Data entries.
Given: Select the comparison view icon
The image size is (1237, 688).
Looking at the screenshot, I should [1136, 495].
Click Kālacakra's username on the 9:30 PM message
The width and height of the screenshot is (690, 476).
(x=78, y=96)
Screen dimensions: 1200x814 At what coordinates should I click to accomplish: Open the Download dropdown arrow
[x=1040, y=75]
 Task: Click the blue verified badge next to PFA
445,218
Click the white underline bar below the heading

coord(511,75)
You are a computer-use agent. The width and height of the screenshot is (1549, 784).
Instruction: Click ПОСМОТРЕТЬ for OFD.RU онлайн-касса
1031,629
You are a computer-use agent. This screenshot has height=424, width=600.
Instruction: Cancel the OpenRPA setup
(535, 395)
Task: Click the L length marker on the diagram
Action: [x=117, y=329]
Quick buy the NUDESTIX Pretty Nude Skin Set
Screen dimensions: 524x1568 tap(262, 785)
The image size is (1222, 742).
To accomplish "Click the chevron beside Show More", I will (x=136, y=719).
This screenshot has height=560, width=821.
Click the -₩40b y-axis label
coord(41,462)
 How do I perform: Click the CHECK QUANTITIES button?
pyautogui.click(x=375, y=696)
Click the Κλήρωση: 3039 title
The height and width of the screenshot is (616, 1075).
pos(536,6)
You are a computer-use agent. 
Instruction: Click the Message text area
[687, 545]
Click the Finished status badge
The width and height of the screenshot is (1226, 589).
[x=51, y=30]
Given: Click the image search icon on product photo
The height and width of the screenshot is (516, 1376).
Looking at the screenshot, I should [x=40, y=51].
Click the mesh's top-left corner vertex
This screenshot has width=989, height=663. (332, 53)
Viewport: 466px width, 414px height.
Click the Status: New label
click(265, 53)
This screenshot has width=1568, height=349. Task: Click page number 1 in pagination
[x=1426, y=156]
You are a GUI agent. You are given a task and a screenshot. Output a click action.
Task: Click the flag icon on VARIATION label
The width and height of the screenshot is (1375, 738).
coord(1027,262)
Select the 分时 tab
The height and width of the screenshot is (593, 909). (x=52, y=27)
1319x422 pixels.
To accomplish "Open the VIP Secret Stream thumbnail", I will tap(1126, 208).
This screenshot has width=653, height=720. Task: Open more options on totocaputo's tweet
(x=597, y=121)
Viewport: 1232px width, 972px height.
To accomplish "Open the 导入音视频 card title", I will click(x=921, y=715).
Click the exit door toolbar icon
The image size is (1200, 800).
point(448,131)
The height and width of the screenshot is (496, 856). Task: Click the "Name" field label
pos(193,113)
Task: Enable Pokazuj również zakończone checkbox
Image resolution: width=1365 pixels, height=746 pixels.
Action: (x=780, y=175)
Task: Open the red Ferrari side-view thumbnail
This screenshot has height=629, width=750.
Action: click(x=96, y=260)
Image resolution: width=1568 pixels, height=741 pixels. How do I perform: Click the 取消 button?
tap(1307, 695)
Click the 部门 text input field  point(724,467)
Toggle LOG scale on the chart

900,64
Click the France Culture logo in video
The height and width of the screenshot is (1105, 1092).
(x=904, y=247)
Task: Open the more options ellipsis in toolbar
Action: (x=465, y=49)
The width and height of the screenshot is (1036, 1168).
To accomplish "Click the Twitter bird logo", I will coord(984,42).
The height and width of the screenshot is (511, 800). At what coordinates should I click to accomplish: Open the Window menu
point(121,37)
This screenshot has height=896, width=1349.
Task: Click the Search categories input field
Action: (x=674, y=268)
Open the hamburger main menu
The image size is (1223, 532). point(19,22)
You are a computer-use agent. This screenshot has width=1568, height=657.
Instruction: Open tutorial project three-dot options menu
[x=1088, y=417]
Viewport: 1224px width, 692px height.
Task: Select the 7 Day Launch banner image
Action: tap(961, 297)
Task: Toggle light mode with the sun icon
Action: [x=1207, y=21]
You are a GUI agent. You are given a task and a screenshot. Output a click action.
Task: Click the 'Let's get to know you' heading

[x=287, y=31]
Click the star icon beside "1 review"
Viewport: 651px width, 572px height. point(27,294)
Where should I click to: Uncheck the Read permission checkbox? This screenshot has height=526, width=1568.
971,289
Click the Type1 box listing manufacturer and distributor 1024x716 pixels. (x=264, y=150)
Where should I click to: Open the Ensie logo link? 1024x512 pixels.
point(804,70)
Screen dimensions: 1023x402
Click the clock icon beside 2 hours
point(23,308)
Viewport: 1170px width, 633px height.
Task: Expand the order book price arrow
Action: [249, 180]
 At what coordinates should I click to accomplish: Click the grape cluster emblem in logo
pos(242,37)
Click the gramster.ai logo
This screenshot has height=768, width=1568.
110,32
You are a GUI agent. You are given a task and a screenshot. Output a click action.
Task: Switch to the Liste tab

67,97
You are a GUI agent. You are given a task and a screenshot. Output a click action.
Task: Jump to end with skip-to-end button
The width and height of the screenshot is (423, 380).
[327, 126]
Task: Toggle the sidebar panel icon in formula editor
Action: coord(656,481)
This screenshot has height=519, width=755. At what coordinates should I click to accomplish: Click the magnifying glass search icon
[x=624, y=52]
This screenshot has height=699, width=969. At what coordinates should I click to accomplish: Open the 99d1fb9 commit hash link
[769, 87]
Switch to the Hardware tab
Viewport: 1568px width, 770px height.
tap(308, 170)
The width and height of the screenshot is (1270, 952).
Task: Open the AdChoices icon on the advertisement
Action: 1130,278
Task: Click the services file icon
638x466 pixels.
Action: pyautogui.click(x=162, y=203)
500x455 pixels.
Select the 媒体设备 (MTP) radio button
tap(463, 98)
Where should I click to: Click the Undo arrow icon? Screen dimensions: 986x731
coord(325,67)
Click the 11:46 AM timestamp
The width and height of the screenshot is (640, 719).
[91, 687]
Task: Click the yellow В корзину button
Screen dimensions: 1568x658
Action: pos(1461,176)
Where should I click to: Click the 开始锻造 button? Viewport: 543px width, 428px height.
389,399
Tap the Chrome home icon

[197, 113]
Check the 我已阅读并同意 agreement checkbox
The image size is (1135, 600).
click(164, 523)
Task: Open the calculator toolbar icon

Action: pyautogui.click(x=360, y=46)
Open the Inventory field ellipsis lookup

PROBLEM DESCRIPTION.
Having read the records above, reproduce each one exactly.

SOLUTION BELOW.
Given: Select the comparison view icon
The image size is (1237, 688).
Looking at the screenshot, I should [1136, 495].
Click Kālacakra's username on the 9:30 PM message
The width and height of the screenshot is (690, 476).
(x=78, y=96)
Screen dimensions: 1200x814 At what coordinates should I click to accomplish: Open the Download dropdown arrow
[x=1040, y=75]
 Task: Click the blue verified badge next to PFA
445,218
Click the white underline bar below the heading

coord(511,75)
You are a computer-use agent. The width and height of the screenshot is (1549, 784).
Instruction: Click ПОСМОТРЕТЬ for OFD.RU онлайн-касса
1031,629
You are a computer-use agent. This screenshot has height=424, width=600.
Instruction: Cancel the OpenRPA setup
(535, 395)
Task: Click the L length marker on the diagram
Action: [x=117, y=329]
Quick buy the NUDESTIX Pretty Nude Skin Set
Screen dimensions: 524x1568 tap(262, 785)
The image size is (1222, 742).
To accomplish "Click the chevron beside Show More", I will (x=136, y=719).
This screenshot has height=560, width=821.
Click the -₩40b y-axis label
coord(41,462)
 How do I perform: Click the CHECK QUANTITIES button?
pyautogui.click(x=375, y=696)
Click the Κλήρωση: 3039 title
The height and width of the screenshot is (616, 1075).
pos(536,6)
You are a computer-use agent. 
Instruction: Click the Message text area
[687, 545]
Click the Finished status badge
The width and height of the screenshot is (1226, 589).
[x=51, y=30]
Given: Click the image search icon on product photo
The height and width of the screenshot is (516, 1376).
Looking at the screenshot, I should [x=40, y=51].
Click the mesh's top-left corner vertex
This screenshot has width=989, height=663. (332, 53)
Viewport: 466px width, 414px height.
Click the Status: New label
click(265, 53)
This screenshot has width=1568, height=349. Task: Click page number 1 in pagination
[x=1426, y=156]
You are a GUI agent. You are given a task and a screenshot. Output a click action.
Task: Click the flag icon on VARIATION label
The width and height of the screenshot is (1375, 738).
coord(1027,262)
Select the 分时 tab
The height and width of the screenshot is (593, 909). (x=52, y=27)
1319x422 pixels.
To accomplish "Open the VIP Secret Stream thumbnail", I will tap(1126, 208).
This screenshot has width=653, height=720. Task: Open more options on totocaputo's tweet
(x=597, y=121)
Viewport: 1232px width, 972px height.
To accomplish "Open the 导入音视频 card title", I will click(x=921, y=715).
Click the exit door toolbar icon
The image size is (1200, 800).
point(448,131)
The height and width of the screenshot is (496, 856). Task: Click the "Name" field label
pos(193,113)
Task: Enable Pokazuj również zakończone checkbox
Image resolution: width=1365 pixels, height=746 pixels.
Action: (x=780, y=175)
Task: Open the red Ferrari side-view thumbnail
This screenshot has height=629, width=750.
Action: click(x=96, y=260)
Image resolution: width=1568 pixels, height=741 pixels. How do I perform: Click the 取消 button?
tap(1307, 695)
Click the 部门 text input field  point(724,467)
Toggle LOG scale on the chart

900,64
Click the France Culture logo in video
The height and width of the screenshot is (1105, 1092).
(x=904, y=247)
Task: Open the more options ellipsis in toolbar
Action: (x=465, y=49)
The width and height of the screenshot is (1036, 1168).
To accomplish "Click the Twitter bird logo", I will coord(984,42).
The height and width of the screenshot is (511, 800). At what coordinates should I click to accomplish: Open the Window menu
point(121,37)
This screenshot has height=896, width=1349.
Task: Click the Search categories input field
Action: (x=674, y=268)
Open the hamburger main menu
The image size is (1223, 532). point(19,22)
You are a computer-use agent. This screenshot has width=1568, height=657.
Instruction: Open tutorial project three-dot options menu
[x=1088, y=417]
Viewport: 1224px width, 692px height.
Task: Select the 7 Day Launch banner image
Action: tap(961, 297)
Task: Toggle light mode with the sun icon
Action: [x=1207, y=21]
You are a GUI agent. You are given a task and a screenshot. Output a click action.
Task: Click the 'Let's get to know you' heading

[x=287, y=31]
Click the star icon beside "1 review"
Viewport: 651px width, 572px height. point(27,294)
Where should I click to: Uncheck the Read permission checkbox? This screenshot has height=526, width=1568.
971,289
Click the Type1 box listing manufacturer and distributor 1024x716 pixels. (x=264, y=150)
Where should I click to: Open the Ensie logo link? 1024x512 pixels.
point(804,70)
Screen dimensions: 1023x402
Click the clock icon beside 2 hours
point(23,308)
Viewport: 1170px width, 633px height.
Task: Expand the order book price arrow
Action: [249, 180]
 At what coordinates should I click to accomplish: Click the grape cluster emblem in logo
pos(242,37)
Click the gramster.ai logo
This screenshot has height=768, width=1568.
110,32
You are a GUI agent. You are given a task and a screenshot. Output a click action.
Task: Switch to the Liste tab

67,97
You are a GUI agent. You are given a task and a screenshot. Output a click action.
Task: Jump to end with skip-to-end button
The width and height of the screenshot is (423, 380).
[327, 126]
Task: Toggle the sidebar panel icon in formula editor
Action: coord(656,481)
This screenshot has height=519, width=755. At what coordinates should I click to accomplish: Click the magnifying glass search icon
[x=624, y=52]
This screenshot has height=699, width=969. At what coordinates should I click to accomplish: Open the 99d1fb9 commit hash link
[769, 87]
Switch to the Hardware tab
Viewport: 1568px width, 770px height.
tap(308, 170)
The width and height of the screenshot is (1270, 952).
Task: Open the AdChoices icon on the advertisement
Action: 1130,278
Task: Click the services file icon
638x466 pixels.
Action: pyautogui.click(x=162, y=203)
500x455 pixels.
Select the 媒体设备 (MTP) radio button
tap(463, 98)
Where should I click to: Click the Undo arrow icon? Screen dimensions: 986x731
coord(325,67)
Click the 11:46 AM timestamp
The width and height of the screenshot is (640, 719).
[91, 687]
Task: Click the yellow В корзину button
Screen dimensions: 1568x658
Action: pos(1461,176)
Where should I click to: Click the 开始锻造 button? Viewport: 543px width, 428px height.
389,399
Tap the Chrome home icon

[197, 113]
Check the 我已阅读并同意 agreement checkbox
The image size is (1135, 600).
click(164, 523)
Task: Open the calculator toolbar icon

Action: pyautogui.click(x=360, y=46)
Open the Inventory field ellipsis lookup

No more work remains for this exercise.